Charakterstudie eines Genies

Professor Arne Karsten referierte in der Elberfelder CityKirche über das Wirken des römischen Multitalents Gianlorenzo Bernini.

Wuppertal. Ein Museum zum Werk des Universalgenies, nein, das gebe es eigentlich nicht. Aber: „Rom ist sein Museum.“ Nicht allein mit beeindruckender Sachkenntnis, sondern auch einfühlsam und schlagfertig beleuchtete Professor Arne Karsten Leben und Wirken von Gianlorenzo Bernini (1598—1680). So wurde es für die Zuhörer in der nahezu voll besetzten CityKirche ein wahrer Genuss, „Kunst und Karriere im barocken Rom“ an sich vorbeiziehen zu lassen.

Nachdem Wuppertaler Bürger im vergangenen Jahr zu einer großen Wallfahrt in die ewige Stadt aufgebrochen waren, bildete Karstens Vortrag im Rahmen der Reihe „UniTal“ den logischen Schlagobers.
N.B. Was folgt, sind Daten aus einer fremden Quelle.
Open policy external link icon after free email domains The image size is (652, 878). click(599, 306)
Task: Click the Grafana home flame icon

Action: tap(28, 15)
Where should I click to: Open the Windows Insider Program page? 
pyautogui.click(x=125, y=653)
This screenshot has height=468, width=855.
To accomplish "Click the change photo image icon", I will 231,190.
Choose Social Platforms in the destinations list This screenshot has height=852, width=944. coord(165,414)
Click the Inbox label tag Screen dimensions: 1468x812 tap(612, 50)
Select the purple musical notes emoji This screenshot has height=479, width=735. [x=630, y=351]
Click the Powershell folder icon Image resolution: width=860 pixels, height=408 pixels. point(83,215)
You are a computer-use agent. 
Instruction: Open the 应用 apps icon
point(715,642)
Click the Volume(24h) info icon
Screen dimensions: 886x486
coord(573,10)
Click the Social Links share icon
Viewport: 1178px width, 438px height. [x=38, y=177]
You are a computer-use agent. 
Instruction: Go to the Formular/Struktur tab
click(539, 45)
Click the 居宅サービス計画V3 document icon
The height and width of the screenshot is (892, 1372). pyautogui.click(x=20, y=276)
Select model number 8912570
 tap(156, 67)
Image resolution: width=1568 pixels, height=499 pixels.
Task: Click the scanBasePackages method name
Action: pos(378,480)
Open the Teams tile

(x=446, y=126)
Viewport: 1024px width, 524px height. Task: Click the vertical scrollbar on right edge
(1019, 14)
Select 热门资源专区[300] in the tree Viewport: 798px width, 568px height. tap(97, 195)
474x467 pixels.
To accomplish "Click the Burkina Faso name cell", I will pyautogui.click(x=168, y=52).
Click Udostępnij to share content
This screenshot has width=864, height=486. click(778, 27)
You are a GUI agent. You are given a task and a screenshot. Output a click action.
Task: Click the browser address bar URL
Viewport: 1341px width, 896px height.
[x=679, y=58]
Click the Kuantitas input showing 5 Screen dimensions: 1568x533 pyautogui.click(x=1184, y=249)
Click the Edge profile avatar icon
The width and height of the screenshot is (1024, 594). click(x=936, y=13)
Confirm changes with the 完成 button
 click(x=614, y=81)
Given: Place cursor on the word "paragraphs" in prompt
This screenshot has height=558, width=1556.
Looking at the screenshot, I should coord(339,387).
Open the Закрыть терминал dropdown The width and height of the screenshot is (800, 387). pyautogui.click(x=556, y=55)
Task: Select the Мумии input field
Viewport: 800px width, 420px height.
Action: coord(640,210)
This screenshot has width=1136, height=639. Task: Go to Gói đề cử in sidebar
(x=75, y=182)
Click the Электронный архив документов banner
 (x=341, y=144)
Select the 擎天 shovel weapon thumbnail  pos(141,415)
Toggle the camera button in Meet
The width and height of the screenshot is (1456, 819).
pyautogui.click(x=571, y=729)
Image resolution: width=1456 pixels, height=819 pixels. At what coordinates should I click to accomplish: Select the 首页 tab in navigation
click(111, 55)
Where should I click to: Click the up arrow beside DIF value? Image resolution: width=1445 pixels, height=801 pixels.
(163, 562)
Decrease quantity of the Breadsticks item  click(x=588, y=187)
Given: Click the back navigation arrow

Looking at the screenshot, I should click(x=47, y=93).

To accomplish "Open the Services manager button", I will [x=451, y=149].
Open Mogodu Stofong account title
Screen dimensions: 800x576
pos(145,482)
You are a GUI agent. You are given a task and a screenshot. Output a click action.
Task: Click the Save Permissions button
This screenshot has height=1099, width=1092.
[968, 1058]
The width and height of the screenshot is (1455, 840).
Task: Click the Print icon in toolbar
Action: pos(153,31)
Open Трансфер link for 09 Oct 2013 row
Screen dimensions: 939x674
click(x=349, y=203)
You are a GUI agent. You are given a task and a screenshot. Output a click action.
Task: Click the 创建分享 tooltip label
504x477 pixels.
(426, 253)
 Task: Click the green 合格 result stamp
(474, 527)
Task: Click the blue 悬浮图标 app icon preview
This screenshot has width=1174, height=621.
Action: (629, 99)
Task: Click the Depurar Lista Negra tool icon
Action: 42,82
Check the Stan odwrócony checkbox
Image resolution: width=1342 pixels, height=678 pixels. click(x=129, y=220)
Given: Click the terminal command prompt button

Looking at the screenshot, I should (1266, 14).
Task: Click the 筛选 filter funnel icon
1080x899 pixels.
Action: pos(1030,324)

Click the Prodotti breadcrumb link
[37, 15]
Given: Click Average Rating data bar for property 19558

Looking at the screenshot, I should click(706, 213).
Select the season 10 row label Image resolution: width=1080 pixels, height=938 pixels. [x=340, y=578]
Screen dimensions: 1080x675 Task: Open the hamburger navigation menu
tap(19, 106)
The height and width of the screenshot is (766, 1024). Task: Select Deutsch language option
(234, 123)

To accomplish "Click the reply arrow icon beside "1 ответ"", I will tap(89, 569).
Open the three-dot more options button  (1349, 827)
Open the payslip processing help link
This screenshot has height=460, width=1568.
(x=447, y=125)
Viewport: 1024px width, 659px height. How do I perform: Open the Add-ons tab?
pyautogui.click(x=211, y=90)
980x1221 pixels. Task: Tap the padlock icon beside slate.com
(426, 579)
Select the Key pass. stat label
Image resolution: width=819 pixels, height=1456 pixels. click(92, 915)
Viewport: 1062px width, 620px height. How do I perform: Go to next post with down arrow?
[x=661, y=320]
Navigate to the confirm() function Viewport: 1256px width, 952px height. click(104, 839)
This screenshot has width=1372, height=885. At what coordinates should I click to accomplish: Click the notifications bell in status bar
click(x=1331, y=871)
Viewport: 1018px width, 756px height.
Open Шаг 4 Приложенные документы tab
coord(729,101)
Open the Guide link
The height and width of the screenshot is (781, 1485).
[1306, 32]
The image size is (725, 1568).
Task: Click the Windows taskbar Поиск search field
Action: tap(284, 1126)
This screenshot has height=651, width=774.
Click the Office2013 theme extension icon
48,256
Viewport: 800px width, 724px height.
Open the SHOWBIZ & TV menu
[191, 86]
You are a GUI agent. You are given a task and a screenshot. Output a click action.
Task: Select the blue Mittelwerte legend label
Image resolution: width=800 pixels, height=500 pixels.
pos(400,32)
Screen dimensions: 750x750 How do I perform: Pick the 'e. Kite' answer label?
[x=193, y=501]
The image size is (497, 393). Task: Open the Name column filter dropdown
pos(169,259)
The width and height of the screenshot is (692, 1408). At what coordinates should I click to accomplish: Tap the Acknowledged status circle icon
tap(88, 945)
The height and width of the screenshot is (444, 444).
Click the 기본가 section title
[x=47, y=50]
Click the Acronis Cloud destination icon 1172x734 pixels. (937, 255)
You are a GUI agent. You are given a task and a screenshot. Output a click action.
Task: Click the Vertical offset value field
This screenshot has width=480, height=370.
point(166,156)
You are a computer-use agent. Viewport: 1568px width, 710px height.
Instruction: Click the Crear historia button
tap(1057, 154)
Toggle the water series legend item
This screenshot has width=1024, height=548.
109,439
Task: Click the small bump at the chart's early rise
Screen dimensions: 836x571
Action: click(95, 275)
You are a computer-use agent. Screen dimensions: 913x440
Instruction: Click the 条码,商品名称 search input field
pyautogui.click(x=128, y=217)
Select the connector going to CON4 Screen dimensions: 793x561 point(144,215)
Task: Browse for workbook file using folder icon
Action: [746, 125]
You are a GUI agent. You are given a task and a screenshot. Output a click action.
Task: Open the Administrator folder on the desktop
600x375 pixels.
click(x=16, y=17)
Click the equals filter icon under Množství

Allein die klugen Einsichten in oft gesehene, aber vielleicht doch nie so recht verstandene Werke vermochten zu begeistern.

Da war etwa der Blick auf die berühmte Büste des Scipione Borghese, die Bernini gleich zweimal gefertigt hatte. Denn bei der Arbeit am ersten Steinblock hatte sich quer über der Stirn eine entstellende Ader aufgetan, die wie der vernarbte Schnitt eines Chirurgen wirkte. Karsten zeigte das zweite, makellose Werk, um die Meisterschaft des Bildhauers herauszustellen. Er fügte aber auch eine Zeichnung hinzu, die Bernini angefertigt hatte. Dieses Zerrbild Borgheses legt mit wenigen gekonnt gesetzten Strichen den Charakter des Papstes bloß und steht am Beginn einer Gattung, die Berninis Erfindung war: der Karikatur.

Wie beiläufig zeichnete Karsten über die Kunstbetrachtung den Lebensweg Berninis nach und legte nach kurzen Sätzen zu Kindheit und Jugend einen beeindruckenden Schwerpunkt auf ein Frühwerk. Nur 20 Jahre alt war der Meister, als er Rom mit der Skulptur „Aeneas, Anchises und Ascanius“ überraschte. In Detailansichten zeigte Karsten die gemeißelten Hautfalten eines alternden Menschen, wie Bernini sie dem spröden Marmor entlockt hatte.

Der Vortrag nahm zugleich die Kehrseiten des Hochbegabten in Augenschein und Stellung zu Berninis anmaßendem Auftreten in Zusammenhang mit einem Eifersuchtsdrama. So stand dem genialen Schöpfer des Petersplatzes ein Mensch voller Schwächen gegenüber, den allein sein sozialer Status und sein Genie vor dem Untergang bewahrten.